> _WORK REQUEST_
Your reply should consist solely of the lines from the one containing "The height and width of the screenshot is (755, 805)." through the end of the data, restated word for word.

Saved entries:
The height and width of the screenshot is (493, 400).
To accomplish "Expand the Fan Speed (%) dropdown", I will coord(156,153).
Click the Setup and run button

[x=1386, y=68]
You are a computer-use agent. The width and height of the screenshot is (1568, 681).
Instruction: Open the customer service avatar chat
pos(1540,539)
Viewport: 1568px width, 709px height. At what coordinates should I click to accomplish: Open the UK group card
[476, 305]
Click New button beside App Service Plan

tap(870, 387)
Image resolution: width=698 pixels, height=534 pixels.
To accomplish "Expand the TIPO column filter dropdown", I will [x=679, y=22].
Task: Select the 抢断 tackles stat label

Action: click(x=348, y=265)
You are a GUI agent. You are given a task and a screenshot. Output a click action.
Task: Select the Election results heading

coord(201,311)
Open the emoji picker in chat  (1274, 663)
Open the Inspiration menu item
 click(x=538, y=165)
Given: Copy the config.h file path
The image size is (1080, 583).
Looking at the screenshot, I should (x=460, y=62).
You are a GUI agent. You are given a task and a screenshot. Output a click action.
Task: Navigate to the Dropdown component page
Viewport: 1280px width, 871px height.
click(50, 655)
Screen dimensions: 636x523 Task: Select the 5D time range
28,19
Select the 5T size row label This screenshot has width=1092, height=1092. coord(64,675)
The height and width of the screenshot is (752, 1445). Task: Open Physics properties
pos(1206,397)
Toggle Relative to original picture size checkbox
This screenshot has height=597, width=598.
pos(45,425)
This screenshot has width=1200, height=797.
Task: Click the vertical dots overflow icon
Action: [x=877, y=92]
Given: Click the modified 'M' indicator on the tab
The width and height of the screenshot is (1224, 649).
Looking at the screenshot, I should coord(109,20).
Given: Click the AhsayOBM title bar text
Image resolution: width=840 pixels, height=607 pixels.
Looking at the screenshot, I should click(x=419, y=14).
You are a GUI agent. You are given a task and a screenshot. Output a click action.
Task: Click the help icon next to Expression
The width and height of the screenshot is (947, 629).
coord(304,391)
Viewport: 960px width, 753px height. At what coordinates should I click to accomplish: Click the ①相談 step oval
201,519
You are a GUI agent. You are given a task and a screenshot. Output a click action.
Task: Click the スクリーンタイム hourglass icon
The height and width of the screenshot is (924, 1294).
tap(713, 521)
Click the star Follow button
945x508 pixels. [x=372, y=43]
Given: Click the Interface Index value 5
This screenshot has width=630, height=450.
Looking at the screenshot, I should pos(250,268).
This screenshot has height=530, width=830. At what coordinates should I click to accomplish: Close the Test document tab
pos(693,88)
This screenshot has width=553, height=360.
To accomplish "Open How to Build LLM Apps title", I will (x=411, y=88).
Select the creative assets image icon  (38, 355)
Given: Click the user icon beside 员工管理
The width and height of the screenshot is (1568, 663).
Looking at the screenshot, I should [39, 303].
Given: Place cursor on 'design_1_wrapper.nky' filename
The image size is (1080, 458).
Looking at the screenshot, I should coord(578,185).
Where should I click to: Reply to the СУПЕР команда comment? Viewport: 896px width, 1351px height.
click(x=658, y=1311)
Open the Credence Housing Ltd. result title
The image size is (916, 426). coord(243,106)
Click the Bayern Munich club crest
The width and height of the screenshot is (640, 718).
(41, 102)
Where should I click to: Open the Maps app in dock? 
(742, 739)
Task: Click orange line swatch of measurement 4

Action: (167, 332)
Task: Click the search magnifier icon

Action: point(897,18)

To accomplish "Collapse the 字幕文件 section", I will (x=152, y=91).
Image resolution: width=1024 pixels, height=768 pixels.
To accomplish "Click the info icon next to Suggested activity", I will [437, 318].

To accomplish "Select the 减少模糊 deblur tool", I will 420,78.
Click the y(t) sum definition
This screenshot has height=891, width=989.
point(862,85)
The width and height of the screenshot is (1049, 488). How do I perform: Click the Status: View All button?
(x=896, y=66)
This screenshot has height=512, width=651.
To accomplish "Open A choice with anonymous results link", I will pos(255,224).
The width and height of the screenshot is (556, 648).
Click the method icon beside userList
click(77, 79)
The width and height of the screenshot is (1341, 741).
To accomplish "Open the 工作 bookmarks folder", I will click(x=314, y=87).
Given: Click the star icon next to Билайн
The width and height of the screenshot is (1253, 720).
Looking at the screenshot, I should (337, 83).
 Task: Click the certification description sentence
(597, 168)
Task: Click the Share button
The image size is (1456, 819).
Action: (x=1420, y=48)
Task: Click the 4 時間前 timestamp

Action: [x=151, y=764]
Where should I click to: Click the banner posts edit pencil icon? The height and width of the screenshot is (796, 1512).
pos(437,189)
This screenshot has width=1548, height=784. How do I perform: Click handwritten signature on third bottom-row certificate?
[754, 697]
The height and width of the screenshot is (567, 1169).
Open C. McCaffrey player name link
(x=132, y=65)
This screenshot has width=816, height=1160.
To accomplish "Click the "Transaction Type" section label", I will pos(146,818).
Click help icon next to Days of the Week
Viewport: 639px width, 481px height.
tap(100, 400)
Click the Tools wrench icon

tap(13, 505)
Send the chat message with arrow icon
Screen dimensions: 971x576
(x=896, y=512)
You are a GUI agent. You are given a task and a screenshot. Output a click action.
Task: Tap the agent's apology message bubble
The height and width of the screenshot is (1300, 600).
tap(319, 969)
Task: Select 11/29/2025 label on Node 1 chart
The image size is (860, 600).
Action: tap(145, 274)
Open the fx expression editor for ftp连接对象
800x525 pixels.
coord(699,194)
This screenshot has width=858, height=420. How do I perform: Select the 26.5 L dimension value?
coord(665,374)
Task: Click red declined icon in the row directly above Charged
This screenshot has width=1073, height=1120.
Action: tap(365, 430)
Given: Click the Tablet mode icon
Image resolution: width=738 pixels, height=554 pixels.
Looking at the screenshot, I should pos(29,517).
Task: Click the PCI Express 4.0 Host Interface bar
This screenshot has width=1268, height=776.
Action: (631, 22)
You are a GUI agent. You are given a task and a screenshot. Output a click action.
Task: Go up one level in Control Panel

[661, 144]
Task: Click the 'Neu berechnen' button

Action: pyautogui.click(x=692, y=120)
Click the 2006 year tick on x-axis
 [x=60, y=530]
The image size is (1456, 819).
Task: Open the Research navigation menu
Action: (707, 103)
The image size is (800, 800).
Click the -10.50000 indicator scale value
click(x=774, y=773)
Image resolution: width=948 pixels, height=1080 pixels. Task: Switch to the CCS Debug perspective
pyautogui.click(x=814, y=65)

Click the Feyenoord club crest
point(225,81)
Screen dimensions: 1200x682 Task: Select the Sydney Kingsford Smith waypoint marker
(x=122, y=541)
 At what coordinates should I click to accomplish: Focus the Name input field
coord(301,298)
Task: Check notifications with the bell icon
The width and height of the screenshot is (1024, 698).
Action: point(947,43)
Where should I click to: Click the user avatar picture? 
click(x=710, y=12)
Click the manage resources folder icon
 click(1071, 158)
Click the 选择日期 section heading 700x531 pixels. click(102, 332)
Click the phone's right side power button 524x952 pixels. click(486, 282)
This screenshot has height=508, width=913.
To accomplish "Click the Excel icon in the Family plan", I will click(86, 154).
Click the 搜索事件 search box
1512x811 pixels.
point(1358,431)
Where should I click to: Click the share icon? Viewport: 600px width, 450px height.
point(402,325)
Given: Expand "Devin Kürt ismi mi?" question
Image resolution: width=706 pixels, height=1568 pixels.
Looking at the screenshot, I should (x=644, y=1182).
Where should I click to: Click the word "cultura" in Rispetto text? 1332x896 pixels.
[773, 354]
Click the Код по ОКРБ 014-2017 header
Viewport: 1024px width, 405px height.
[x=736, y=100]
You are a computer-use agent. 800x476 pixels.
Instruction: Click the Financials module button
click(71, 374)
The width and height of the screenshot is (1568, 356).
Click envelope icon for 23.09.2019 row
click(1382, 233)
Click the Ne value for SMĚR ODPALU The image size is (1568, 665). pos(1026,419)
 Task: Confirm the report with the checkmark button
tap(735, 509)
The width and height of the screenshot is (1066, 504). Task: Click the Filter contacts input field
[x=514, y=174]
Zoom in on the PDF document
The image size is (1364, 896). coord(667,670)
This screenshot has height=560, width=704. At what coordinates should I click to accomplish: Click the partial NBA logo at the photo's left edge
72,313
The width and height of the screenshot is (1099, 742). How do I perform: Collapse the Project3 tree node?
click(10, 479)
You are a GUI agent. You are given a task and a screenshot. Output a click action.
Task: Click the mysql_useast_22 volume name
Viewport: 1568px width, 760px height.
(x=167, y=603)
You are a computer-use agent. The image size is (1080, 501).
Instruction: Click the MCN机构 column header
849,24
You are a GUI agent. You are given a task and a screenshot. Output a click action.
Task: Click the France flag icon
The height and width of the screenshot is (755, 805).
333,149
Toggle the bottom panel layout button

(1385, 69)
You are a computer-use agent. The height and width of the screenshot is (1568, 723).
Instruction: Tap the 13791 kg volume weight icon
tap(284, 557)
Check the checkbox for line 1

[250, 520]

> _EXERCISE SOLUTION_
The height and width of the screenshot is (755, 805).
333,149
Toggle the bottom panel layout button

(1385, 69)
You are a computer-use agent. The height and width of the screenshot is (1568, 723).
Instruction: Tap the 13791 kg volume weight icon
tap(284, 557)
Check the checkbox for line 1

[250, 520]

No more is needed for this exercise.